### Work task
The answer must be an exact copy of the lines from the one with "The image size" to the last line of the entries below, both included, and must contain no pictures.

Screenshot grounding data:
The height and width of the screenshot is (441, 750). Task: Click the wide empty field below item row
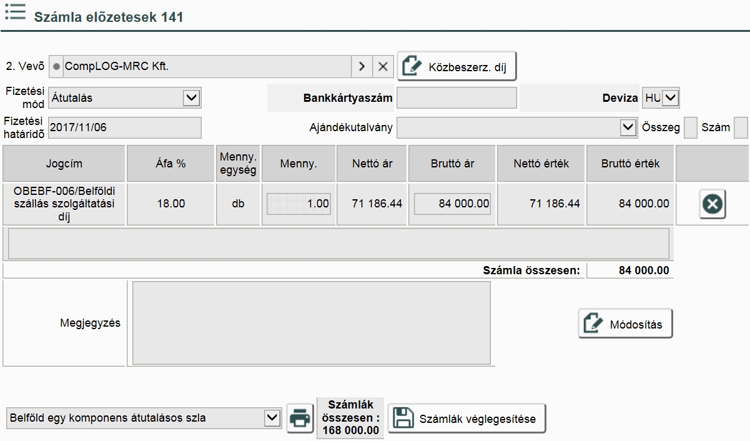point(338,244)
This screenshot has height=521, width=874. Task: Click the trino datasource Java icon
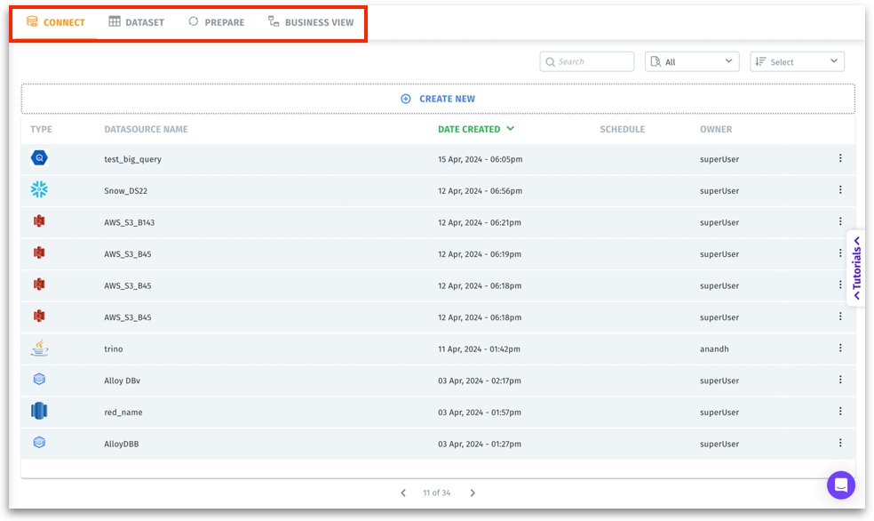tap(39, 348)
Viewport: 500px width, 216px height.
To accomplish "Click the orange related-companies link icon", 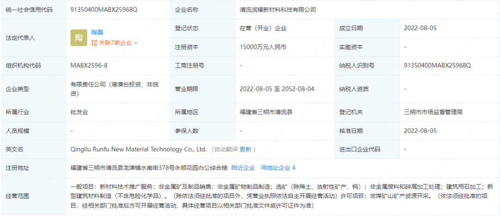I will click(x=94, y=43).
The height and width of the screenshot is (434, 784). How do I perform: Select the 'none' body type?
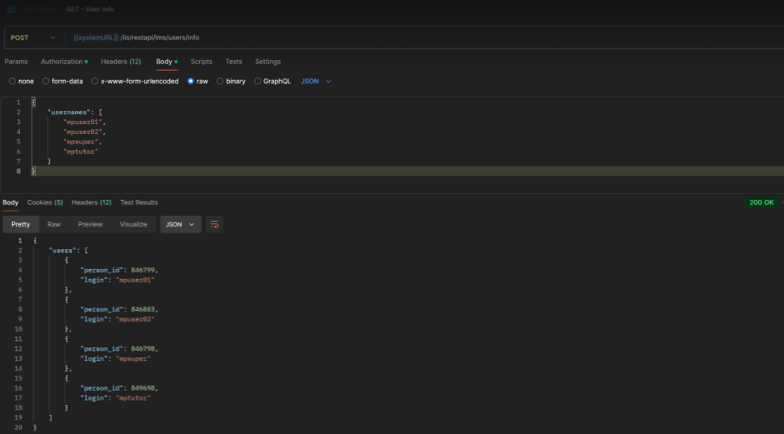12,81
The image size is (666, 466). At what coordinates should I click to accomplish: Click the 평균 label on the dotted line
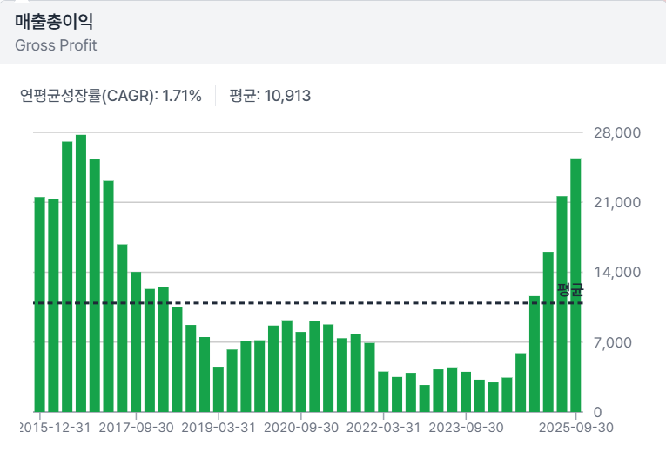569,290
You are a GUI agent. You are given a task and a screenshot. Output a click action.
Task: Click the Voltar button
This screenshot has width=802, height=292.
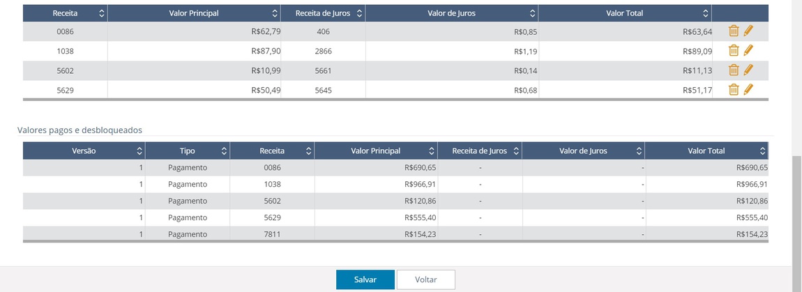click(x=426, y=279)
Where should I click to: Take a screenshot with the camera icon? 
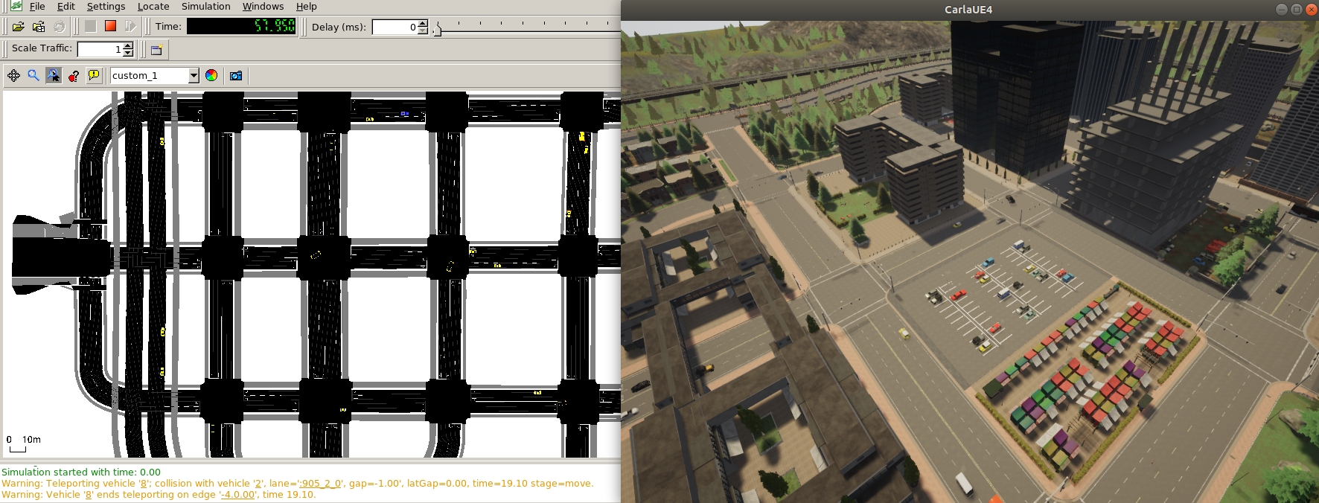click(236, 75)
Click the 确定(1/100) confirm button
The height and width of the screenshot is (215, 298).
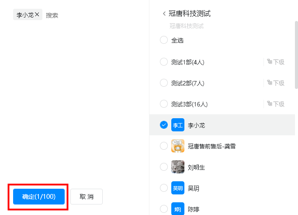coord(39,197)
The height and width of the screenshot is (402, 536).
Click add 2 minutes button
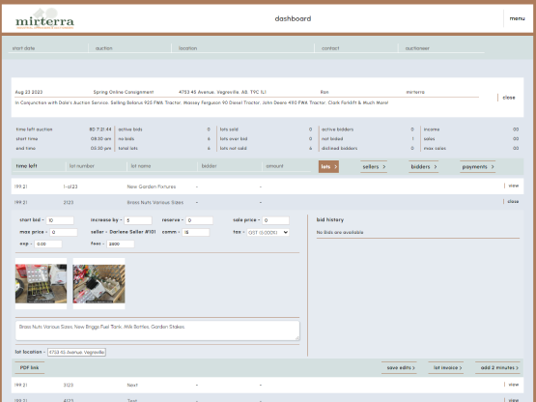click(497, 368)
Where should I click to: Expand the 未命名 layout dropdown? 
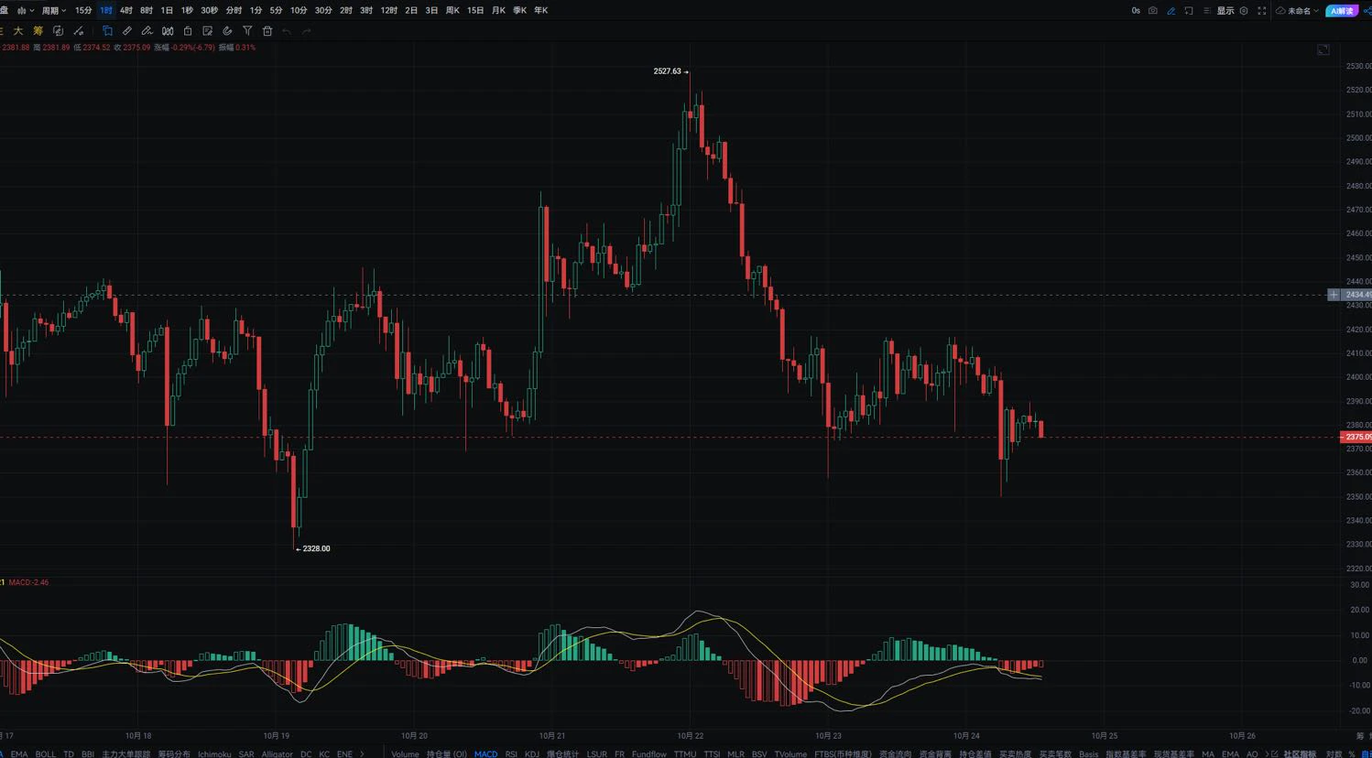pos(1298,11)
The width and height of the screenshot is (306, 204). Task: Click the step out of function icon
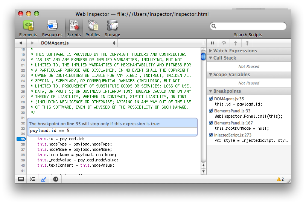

### Task solution
The image size is (666, 466). At what coordinates should I click to accomplish: Click the 평균 label on the dotted line
569,290
You are a GUI agent. You are given a task and a screenshot. Output a click action.
Task: Click the Voltar button
This screenshot has width=802, height=292.
click(x=426, y=279)
Where should I click to: Take a screenshot with the camera icon? 
click(236, 75)
Click the 确定(1/100) confirm button
The height and width of the screenshot is (215, 298).
coord(39,197)
The height and width of the screenshot is (402, 536).
Click add 2 minutes button
click(497, 368)
Where should I click to: Expand the 未命名 layout dropdown? 
pos(1298,11)
The width and height of the screenshot is (306, 204). Task: Click the step out of function icon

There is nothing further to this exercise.